Cet honneur, instauré en 1808 par Napoléon, souligne le travail exceptionnel d’une personne qui a œuvré en éducation et qui a contribué à l’expansion de la culture francophone.

«Pierre Riopel mérite cette distinction parce que les critères retenus pour les palmes académiques sont justement ceux de l’éducation, du français et d’un engagement individuel, valeurs que [Pierre Riopel] a pu démontrer dans sa carrière», affirme M. Trouyet au Voyageur.

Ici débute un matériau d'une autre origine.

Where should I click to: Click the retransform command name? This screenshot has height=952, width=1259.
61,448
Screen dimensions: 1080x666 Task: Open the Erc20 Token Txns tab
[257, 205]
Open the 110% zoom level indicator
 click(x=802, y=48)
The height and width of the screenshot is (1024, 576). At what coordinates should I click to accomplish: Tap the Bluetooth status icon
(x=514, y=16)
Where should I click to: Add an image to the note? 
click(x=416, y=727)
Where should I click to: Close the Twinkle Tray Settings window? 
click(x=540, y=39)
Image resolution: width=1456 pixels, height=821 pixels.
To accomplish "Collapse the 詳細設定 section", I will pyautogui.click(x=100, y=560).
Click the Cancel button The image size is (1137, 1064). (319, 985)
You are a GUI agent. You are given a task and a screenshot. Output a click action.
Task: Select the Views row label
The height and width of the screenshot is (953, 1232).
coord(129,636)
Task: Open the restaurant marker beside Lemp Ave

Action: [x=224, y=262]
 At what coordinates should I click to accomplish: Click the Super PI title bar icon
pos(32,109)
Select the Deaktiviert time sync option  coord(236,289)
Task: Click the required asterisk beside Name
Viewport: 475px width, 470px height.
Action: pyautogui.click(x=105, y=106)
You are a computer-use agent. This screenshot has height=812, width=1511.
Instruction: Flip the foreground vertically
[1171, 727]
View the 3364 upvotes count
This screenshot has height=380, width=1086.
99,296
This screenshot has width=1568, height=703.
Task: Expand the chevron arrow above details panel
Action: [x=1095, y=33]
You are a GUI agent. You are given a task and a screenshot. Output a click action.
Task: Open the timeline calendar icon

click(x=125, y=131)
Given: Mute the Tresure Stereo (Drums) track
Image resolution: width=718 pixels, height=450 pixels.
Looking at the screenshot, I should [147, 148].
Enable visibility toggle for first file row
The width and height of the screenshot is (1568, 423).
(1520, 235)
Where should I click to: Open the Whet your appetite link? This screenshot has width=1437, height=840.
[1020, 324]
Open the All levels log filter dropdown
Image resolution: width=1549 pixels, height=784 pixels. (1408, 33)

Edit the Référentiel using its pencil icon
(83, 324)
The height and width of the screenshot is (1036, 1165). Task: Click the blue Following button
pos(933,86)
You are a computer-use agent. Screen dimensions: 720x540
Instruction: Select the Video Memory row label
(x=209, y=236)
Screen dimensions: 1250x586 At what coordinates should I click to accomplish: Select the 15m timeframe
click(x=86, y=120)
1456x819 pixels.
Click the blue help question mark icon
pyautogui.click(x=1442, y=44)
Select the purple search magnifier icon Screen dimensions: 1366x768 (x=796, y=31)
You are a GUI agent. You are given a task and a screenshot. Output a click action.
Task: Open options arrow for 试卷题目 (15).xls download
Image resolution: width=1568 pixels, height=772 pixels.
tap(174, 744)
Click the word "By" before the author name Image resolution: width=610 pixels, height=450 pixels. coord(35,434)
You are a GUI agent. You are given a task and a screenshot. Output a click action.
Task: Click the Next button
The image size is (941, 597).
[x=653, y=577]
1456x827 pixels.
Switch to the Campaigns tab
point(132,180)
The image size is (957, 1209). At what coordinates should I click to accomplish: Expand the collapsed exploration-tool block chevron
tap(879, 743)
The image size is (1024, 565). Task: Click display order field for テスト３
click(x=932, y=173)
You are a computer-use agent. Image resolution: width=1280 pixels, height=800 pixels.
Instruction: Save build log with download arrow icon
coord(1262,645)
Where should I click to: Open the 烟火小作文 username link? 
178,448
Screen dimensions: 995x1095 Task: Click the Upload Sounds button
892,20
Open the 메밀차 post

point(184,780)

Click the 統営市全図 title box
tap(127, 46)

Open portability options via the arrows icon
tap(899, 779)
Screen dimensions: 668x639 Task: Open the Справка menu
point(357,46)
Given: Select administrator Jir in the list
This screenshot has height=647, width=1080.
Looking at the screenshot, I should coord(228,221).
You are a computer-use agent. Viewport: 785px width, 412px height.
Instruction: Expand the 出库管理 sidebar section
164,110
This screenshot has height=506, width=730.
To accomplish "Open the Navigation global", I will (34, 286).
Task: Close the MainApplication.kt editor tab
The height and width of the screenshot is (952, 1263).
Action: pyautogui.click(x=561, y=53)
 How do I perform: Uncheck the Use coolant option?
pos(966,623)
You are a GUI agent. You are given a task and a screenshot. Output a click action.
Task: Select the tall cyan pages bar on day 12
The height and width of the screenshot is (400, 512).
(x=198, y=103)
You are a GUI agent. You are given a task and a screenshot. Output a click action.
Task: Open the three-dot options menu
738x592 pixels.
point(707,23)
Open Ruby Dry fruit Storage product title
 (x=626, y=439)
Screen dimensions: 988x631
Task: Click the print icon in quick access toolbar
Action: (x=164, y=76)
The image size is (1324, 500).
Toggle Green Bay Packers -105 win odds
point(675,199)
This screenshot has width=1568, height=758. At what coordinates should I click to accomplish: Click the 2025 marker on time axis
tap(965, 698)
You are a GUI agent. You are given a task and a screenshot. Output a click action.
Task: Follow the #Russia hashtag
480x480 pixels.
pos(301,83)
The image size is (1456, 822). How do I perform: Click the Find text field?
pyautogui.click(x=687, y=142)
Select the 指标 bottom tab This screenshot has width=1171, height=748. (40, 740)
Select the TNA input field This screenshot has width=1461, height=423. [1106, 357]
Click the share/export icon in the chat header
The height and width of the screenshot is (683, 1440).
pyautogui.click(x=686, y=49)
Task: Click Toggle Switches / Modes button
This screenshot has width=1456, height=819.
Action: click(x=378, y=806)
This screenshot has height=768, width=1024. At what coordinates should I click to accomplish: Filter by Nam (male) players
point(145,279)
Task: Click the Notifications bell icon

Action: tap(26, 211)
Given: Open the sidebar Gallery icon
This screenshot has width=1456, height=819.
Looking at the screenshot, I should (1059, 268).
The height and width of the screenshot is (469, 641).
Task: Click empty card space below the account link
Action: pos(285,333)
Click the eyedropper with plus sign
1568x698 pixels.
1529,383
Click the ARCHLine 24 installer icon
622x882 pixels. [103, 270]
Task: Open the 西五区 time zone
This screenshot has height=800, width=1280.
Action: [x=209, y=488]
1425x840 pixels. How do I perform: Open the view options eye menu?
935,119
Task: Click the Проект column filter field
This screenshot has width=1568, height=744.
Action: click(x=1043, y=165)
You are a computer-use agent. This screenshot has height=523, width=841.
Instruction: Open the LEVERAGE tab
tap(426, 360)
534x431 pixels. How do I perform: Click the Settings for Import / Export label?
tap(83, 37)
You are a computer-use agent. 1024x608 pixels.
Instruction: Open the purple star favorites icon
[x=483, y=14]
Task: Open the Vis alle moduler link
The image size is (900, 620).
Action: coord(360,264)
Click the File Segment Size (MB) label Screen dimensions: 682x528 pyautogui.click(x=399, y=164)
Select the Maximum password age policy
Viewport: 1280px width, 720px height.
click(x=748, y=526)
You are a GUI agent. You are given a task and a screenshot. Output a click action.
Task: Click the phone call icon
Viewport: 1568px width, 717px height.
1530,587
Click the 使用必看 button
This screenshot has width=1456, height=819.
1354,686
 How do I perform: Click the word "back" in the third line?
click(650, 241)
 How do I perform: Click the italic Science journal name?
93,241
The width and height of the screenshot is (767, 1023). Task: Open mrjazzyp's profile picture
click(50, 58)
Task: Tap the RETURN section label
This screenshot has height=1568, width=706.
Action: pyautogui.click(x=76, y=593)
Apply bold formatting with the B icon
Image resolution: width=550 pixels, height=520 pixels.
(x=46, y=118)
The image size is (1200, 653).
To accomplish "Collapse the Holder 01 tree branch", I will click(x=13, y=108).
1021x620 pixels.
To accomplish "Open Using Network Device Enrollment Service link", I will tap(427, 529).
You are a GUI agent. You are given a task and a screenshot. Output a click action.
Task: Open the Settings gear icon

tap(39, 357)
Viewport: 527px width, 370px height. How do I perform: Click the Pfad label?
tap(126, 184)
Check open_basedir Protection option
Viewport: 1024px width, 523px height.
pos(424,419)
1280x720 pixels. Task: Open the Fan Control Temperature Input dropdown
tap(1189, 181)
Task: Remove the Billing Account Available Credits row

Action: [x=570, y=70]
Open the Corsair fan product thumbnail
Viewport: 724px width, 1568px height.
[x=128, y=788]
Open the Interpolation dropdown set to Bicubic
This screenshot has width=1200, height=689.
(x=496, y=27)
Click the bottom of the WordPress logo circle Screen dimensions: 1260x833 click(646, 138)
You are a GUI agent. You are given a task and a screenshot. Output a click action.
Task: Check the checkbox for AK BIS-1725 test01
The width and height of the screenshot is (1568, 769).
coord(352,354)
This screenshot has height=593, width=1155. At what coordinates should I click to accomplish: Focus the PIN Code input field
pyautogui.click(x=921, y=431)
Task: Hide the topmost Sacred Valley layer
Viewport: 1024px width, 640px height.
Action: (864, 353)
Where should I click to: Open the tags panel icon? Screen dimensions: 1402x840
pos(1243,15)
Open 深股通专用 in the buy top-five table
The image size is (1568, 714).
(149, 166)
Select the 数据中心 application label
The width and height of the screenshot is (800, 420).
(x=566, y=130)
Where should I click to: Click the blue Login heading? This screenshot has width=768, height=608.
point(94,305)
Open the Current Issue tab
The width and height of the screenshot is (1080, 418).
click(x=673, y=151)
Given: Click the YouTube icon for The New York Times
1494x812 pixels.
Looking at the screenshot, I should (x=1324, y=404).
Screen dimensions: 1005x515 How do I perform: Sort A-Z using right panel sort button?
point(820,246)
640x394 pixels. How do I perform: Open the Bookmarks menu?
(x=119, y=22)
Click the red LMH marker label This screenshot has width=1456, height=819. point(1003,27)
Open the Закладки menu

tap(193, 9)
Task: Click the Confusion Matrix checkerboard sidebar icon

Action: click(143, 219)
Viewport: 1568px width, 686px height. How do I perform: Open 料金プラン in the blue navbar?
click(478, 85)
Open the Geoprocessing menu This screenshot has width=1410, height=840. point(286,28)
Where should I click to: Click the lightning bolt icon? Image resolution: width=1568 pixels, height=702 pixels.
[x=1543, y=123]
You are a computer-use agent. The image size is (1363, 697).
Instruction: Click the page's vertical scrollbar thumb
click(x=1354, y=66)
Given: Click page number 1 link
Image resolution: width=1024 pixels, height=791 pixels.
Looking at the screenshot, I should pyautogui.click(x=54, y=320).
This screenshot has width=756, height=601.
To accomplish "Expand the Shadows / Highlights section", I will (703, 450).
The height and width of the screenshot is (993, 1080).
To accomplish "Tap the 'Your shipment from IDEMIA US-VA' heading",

Déjà au fait de l’existence des Palmes, M. Riopel a été très surpris lorsqu’il a appris, en février, qu’il en serait l’un des récipiendaires. «Je me suis toujours dit pendant ma carrière que je voulais jouer un rôle de leadeurship dans le domaine de l’éducation en vue d’assurer l’épanouissement de la langue française dans la communauté où je me retrouverais. Donc, c’est un peu comme si on reconnaissait ce travail-là, qu’on me dit “beau travail, bien fait et félicitations”», explique-t-il.

Parcours

Pierre Riopel — qui aurait été baptisé Peter si son père n’avait pas arrêté le curé anglais qui prononçait le sacrement, a-t-on appris — a amorcé sa carrière en tant qu’enseignant au secondaire. Il a occupé plusieurs autres fonctions au cours de sa carrière, dont enseignant à l’université, chef de secteur et directeur d’école avant de devenir surintendant de l’éducation puis directeur de l’éducation au Conseil scolaire public du Grand Nord de l’Ontario ainsi que président du Collège Boréal avant sa retraite. Il a de plus siégé au conseil du curriculum du ministère de l’Éducation de l’Ontario et fait présentement partie du conseil des régents de l’Université de Sudbury.

«Il est également un francophone engagé dans sa communauté», poursuit M. Trouyet dans son discours. Il a siégé au conseil d’administration du Centre de santé communautaire de Sudbury-Est, de la Société historique du Nouvel-Ontario, de l’Association des gestionnaires de l’éducation franco-ontarienne et du Centre franco-ontarien de ressources pédagogiques.

Lors de son discours, Pierre Riopel a souligné que l’éducation était ancrée dans ses gènes, puisque son grand-père a supervisé l’ouverture d’une école francophone de Guilletteville. «Imaginez-vous qu’en attendant l’ouverture de l’école, les élèves faisaient la classe dans le salon chez mes grands-parents», raconte-t-il. Son père a également été un éducateur qui, lui aussi, a siégé au conseil des régents de l’Université de Sudbury.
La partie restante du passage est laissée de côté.